Ich glaube nicht alles, was da so im ORF täglich über die gegenwärtigen Situation in Traiskirchen gesendet wird , mir tut auch unsere überforderte, offensichtlich nicht sehr krisenerfahrene Regierung jetzt schon so richtig leid und ich kann dumme und mehrheitlich primitive Kommentare auf facebook absolut nicht mehr ausstehen.

Aus diesem Grund bin ich heute als Privatperson mit meiner lieben guten Bekannten Dr. Monika Radax in zwei vollen Autos mit Lebensmitteln nach Traiskirchen gefahren.

Vollbepackt sind wir in Österreichs Flüchtlingsmetropole Nr. 1 eingetroffen und erst in der Nähe des Auffanglagers sahen wir am Zaun schon viele schräg einparkende Autos mit immer mehr werdenden privaten Hilfslieferungen und herum auch viele vermutliche Asylwerber bei den Fahrzeugen stehen.

Wir stellten uns am Ende der Autoschlange schräg hintereinander hin, stiegen aus und die Menschen, die uns sahen begrüßten uns sofort erwartungsvoll mit einem Lächeln und freundlichen Worten.

Bei deser Gelegenheit fiel mir eine Aussage einer lieben Freundin ein, die nach einer Syrienreise, als Syrien noch eine touristische, sehenswerte und lebenswerte Region war sagte:“Ich habe noch nirgendwo auf meinen zahlreichen Reisen eine so feinsinnige, nette, freundliche, zuvorkommende und fleißige Bevölkerung gesehen, wie es die Syrer sind!“

Und dann kam der Krieg mit seiner todbringenden Fratze.

__Gesammelte Dateneinträge__:
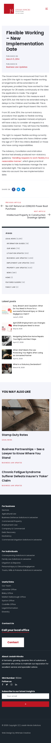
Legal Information (10, 608)
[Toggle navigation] (40, 9)
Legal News (11, 239)
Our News (11, 248)
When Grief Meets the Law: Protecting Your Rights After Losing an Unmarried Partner (28, 353)
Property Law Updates (17, 268)
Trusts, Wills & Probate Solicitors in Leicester (22, 570)
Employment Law (9, 525)
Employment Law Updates (18, 263)
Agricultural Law (9, 513)
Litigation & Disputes (11, 562)
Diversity (6, 611)
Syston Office (8, 600)
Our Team (6, 585)
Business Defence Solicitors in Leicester (20, 517)
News (9, 273)
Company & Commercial (13, 528)
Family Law (10, 287)
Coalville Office (9, 604)
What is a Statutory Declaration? (27, 364)
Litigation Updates (15, 253)
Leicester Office (9, 589)
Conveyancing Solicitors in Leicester (18, 555)
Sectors (5, 510)
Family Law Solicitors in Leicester (16, 559)
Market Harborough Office (14, 597)
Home (8, 277)
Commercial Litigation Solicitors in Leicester (22, 539)
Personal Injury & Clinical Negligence (18, 566)
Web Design (7, 733)
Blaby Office (7, 593)
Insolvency (6, 536)
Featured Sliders (13, 282)
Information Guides (16, 243)
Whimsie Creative (23, 733)
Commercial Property (12, 521)
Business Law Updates (16, 67)
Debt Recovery (8, 532)
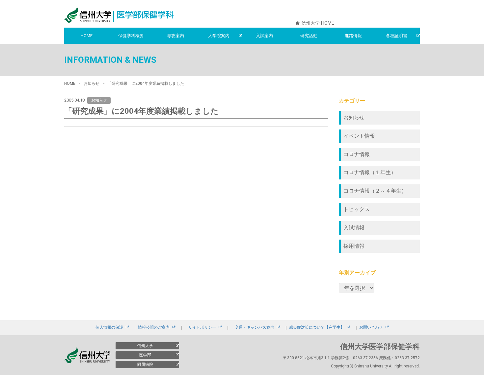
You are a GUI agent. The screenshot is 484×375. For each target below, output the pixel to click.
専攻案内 (175, 35)
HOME (87, 35)
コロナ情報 (356, 154)
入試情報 (353, 227)
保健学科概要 (131, 35)
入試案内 (264, 35)
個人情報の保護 (109, 327)
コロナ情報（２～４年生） (375, 191)
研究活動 (308, 35)
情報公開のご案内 (154, 327)
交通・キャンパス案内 (254, 327)
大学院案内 (218, 35)
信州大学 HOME (317, 23)
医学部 (145, 355)
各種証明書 (396, 35)
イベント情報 (359, 136)
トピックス (356, 209)
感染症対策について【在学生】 (316, 327)
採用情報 (353, 246)
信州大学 (145, 345)
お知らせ (353, 117)
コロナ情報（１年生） (369, 172)
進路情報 (353, 35)
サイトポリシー (202, 327)
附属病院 (145, 364)
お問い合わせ (371, 327)
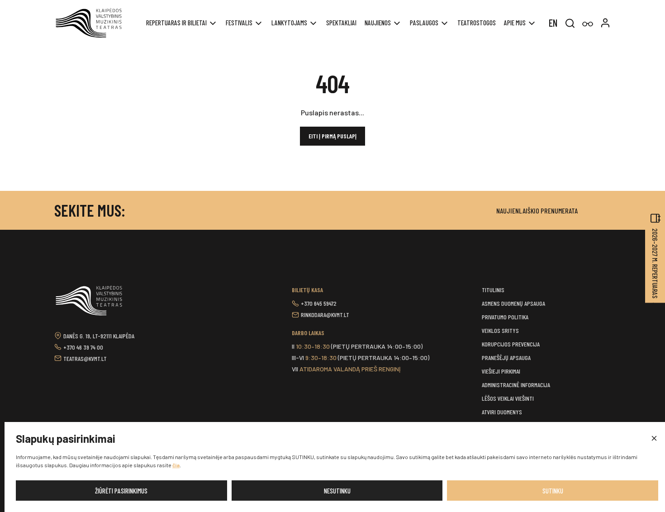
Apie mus (515, 23)
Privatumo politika (505, 317)
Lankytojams (289, 23)
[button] (653, 438)
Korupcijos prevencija (511, 344)
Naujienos (378, 23)
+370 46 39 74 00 (83, 347)
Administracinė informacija (516, 385)
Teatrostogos (476, 23)
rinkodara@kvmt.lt (325, 314)
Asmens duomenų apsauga (513, 303)
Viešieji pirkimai (501, 371)
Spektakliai (341, 23)
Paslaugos (424, 23)
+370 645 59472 (319, 303)
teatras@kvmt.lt (85, 358)
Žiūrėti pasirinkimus (121, 491)
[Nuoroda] (587, 24)
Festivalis (239, 23)
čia (176, 465)
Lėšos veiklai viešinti (508, 398)
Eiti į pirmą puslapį (332, 136)
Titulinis (493, 290)
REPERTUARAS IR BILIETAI (176, 23)
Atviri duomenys (502, 412)
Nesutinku (337, 491)
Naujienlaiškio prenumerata (537, 210)
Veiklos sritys (500, 330)
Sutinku (552, 491)
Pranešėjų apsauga (506, 357)
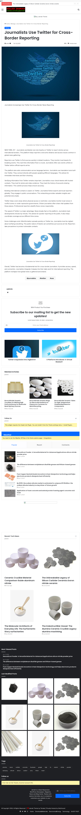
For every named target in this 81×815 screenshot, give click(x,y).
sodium (25, 770)
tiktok (37, 770)
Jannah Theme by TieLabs (37, 808)
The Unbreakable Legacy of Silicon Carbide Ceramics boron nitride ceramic (58, 580)
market (56, 767)
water (43, 770)
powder (69, 767)
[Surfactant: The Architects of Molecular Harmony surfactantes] (40, 743)
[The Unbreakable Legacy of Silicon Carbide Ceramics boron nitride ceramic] (59, 558)
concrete (25, 767)
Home (8, 23)
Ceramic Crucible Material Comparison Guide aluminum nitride (20, 580)
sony (31, 770)
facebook (32, 767)
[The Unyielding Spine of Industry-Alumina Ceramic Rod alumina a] (14, 743)
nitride (62, 767)
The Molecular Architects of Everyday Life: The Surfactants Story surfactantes (37, 4)
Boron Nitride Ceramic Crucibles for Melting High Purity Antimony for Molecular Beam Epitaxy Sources (15, 403)
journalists (32, 278)
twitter (43, 278)
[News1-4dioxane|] (15, 9)
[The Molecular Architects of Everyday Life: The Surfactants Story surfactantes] (22, 606)
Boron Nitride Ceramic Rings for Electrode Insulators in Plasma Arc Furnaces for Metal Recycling (40, 403)
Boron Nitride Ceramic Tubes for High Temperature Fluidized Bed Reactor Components (64, 403)
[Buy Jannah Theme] (40, 16)
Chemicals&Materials (41, 811)
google (40, 767)
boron (11, 767)
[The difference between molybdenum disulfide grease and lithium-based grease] (10, 468)
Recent (39, 445)
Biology (13, 23)
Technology (66, 811)
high (46, 767)
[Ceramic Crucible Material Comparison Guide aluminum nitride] (22, 558)
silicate (12, 770)
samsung (5, 770)
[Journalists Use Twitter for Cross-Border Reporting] (40, 125)
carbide (18, 767)
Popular (14, 445)
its (50, 767)
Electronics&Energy (55, 811)
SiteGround (61, 808)
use (52, 278)
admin (10, 289)
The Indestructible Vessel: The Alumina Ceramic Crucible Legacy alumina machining (59, 629)
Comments (65, 445)
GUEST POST (75, 811)
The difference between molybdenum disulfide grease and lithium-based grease (46, 464)
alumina (5, 767)
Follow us (5, 776)
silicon (19, 770)
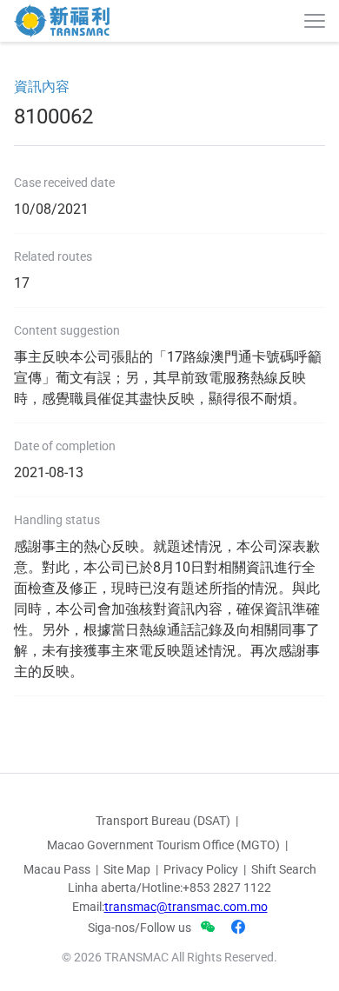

__KURZE ÜBUNG 1__: Gib aus dem Text über Traiskirchen den Abschnitt zwischen „Vollbepackt sind wir“ und „seiner todbringenden Fratze.“, beide eingeschlossen, wortgetreu wieder.
__KURZE ÜBUNG 2__: Welche Adjektive verwendet die Freundin im Text über Traiskirchen für die syrische Bevölkerung? Nenne alle.
Die Zeilen sind eigenständiges Material und gehören nicht zum Text.

__FERTIGE ANTWORT 1__:
Vollbepackt sind wir in Österreichs Flüchtlingsmetropole Nr. 1 eingetroffen und erst in der Nähe des Auffanglagers sahen wir am Zaun schon viele schräg einparkende Autos mit immer mehr werdenden privaten Hilfslieferungen und herum auch viele vermutliche Asylwerber bei den Fahrzeugen stehen.

Wir stellten uns am Ende der Autoschlange schräg hintereinander hin, stiegen aus und die Menschen, die uns sahen begrüßten uns sofort erwartungsvoll mit einem Lächeln und freundlichen Worten.

Bei deser Gelegenheit fiel mir eine Aussage einer lieben Freundin ein, die nach einer Syrienreise, als Syrien noch eine touristische, sehenswerte und lebenswerte Region war sagte:“Ich habe noch nirgendwo auf meinen zahlreichen Reisen eine so feinsinnige, nette, freundliche, zuvorkommende und fleißige Bevölkerung gesehen, wie es die Syrer sind!“

Und dann kam der Krieg mit seiner todbringenden Fratze.

__FERTIGE ANTWORT 2__: feinsinnige, nette, freundliche, zuvorkommende, fleißige